Grayscale Research, the analytics arm of the asset management and investment fund firm, claims that the recent drop in Bitcoin (BTC) prices is not primarily related to concerns about quantum computing.
Grayscale asserts in the text that Bitcoin prices in recent weeks are related to a broader correction in assets related to emerging technologies. Although we recognize that advanced quantum computers may compromise the security of traditional cryptography in the future,the company supports accelerating the readiness of major blockchains for this scenario.
In a recent report, The department analyzed the behavior of publicly traded companies focused on quantum computing. And over the past few months, we’ve seen the company’s stock price move almost parallel to Bitcoin.
Companies like IonQ, Rigetti, and D-Wavese have plummeted more than 25% so far this year, keeping pace with Bitcoin’s decline since October. This pattern, as explained, contradicts the idea that there is an imminent quantum threat impacting the market. In fact, if advances in this space were having a negative impact on Bitcoin, we would expect these companies’ valuations to rebound, but the opposite is actually happening.
For Grayscale, this behavior reflects a general decline in risk appetite in growth-oriented portfolios, driven primarily by uncertainty regarding the disruption of artificial intelligence and a more restrictive macroeconomic environment.

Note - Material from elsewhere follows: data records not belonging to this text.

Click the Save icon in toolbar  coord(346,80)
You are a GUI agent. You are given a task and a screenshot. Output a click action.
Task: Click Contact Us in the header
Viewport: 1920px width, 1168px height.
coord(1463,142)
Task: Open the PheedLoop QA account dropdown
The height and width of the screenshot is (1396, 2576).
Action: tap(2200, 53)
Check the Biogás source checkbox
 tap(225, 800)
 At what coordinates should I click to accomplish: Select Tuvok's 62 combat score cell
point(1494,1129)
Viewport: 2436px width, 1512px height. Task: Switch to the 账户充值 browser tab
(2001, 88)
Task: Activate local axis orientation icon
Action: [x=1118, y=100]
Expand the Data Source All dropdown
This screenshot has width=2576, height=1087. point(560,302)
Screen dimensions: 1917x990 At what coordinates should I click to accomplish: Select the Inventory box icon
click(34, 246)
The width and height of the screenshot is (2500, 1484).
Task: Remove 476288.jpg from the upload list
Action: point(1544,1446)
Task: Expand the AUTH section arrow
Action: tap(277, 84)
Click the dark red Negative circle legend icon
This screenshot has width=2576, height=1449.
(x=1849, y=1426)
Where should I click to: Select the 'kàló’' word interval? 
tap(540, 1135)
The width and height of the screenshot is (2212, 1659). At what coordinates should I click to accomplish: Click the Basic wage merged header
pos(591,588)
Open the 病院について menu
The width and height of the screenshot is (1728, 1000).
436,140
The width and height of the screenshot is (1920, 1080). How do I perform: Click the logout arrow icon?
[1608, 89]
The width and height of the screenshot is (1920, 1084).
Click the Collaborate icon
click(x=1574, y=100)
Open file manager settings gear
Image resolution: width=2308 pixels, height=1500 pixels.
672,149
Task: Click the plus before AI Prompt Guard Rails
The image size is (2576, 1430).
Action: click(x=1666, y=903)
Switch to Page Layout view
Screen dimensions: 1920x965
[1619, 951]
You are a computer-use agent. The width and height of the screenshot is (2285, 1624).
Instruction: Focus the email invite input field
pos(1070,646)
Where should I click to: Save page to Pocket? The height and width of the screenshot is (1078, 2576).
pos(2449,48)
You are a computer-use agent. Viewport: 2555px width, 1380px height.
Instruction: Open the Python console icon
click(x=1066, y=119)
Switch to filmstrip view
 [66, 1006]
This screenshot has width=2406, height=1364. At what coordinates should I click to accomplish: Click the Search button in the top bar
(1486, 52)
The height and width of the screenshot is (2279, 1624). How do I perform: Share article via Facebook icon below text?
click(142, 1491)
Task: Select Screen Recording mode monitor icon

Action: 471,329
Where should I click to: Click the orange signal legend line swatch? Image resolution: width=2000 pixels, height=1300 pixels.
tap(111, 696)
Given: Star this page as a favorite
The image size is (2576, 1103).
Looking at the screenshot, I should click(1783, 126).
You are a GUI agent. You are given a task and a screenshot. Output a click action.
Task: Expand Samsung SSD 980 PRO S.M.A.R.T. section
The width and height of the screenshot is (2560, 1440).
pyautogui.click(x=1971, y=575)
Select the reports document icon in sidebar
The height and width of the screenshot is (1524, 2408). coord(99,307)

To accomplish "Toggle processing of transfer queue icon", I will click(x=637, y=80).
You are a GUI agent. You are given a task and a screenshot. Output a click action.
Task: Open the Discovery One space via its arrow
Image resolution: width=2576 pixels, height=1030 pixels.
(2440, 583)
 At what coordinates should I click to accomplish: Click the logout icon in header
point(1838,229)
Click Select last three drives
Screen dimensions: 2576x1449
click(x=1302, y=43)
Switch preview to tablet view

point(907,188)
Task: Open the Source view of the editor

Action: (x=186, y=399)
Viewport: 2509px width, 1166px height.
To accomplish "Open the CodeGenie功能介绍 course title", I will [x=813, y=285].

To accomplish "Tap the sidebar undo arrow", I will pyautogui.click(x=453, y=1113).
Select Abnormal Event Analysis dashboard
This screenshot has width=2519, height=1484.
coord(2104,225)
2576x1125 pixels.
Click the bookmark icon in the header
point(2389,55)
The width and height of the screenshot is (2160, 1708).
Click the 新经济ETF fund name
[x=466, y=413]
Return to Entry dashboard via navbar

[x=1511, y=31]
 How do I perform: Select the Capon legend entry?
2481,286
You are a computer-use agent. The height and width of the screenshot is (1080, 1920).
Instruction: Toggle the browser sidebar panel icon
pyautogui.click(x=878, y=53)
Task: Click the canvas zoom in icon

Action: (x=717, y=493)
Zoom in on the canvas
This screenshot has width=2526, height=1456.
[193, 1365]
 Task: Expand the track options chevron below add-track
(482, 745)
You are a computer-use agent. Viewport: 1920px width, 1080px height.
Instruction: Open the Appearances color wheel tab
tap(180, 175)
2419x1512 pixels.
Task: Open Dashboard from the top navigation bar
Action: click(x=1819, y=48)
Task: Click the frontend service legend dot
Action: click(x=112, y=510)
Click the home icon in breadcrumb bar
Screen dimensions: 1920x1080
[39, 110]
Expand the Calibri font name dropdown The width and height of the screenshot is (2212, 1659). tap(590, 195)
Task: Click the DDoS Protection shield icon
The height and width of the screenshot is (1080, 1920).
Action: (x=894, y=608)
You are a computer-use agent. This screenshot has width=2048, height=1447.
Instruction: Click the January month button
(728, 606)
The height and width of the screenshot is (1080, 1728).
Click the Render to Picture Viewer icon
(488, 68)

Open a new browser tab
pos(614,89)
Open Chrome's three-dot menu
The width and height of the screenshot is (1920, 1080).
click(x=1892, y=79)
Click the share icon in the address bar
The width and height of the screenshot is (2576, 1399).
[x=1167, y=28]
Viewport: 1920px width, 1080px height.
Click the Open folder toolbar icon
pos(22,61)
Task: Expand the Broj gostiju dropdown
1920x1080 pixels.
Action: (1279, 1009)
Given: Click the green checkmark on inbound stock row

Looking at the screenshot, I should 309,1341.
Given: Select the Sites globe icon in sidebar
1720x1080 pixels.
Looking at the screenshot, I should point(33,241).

The company also notes that while Bitcoin has recently shown a stronger correlation to investor interest in cutting-edge technologies such as quantum computing, this does not change its role as a store of value within a diversified portfolio. His vision is that this relationship could persist even as prices recover.
Grayscale added that quantum risk does not appear to be the main factor behind pressure on BTC And valuations could rebound even before a complete update for the post-quantum era is implemented. Moreover, he believes investors interested in gaining exposure to Bitcoin do not need to wait until this technological transition occurs.
Grayscale supports the acceleration of post-quantum readiness in the ecosystem, but warns that the biggest challenges are not technological, but governance. In conclusion, the company emphasizes that The final recovery of Bitcoin price depends solely on the prevailing circumstances. Market contraction and return of appetite for growth assets.
Grayscale Research’s vision runs counter to what some characters in the ecosystem are saying. For example, as CriptoNoticias explains, investment and financial analysis firm Capriole Investments warned last April that prices in the Bitcoin market were falling as the so-called Q-day approached.
Meanwhile, analyst and trader Willy Wu predicted that BTC prices could enter a period of “widespread laterization” for about a decade due to the uncertainty created by advances in quantum computing.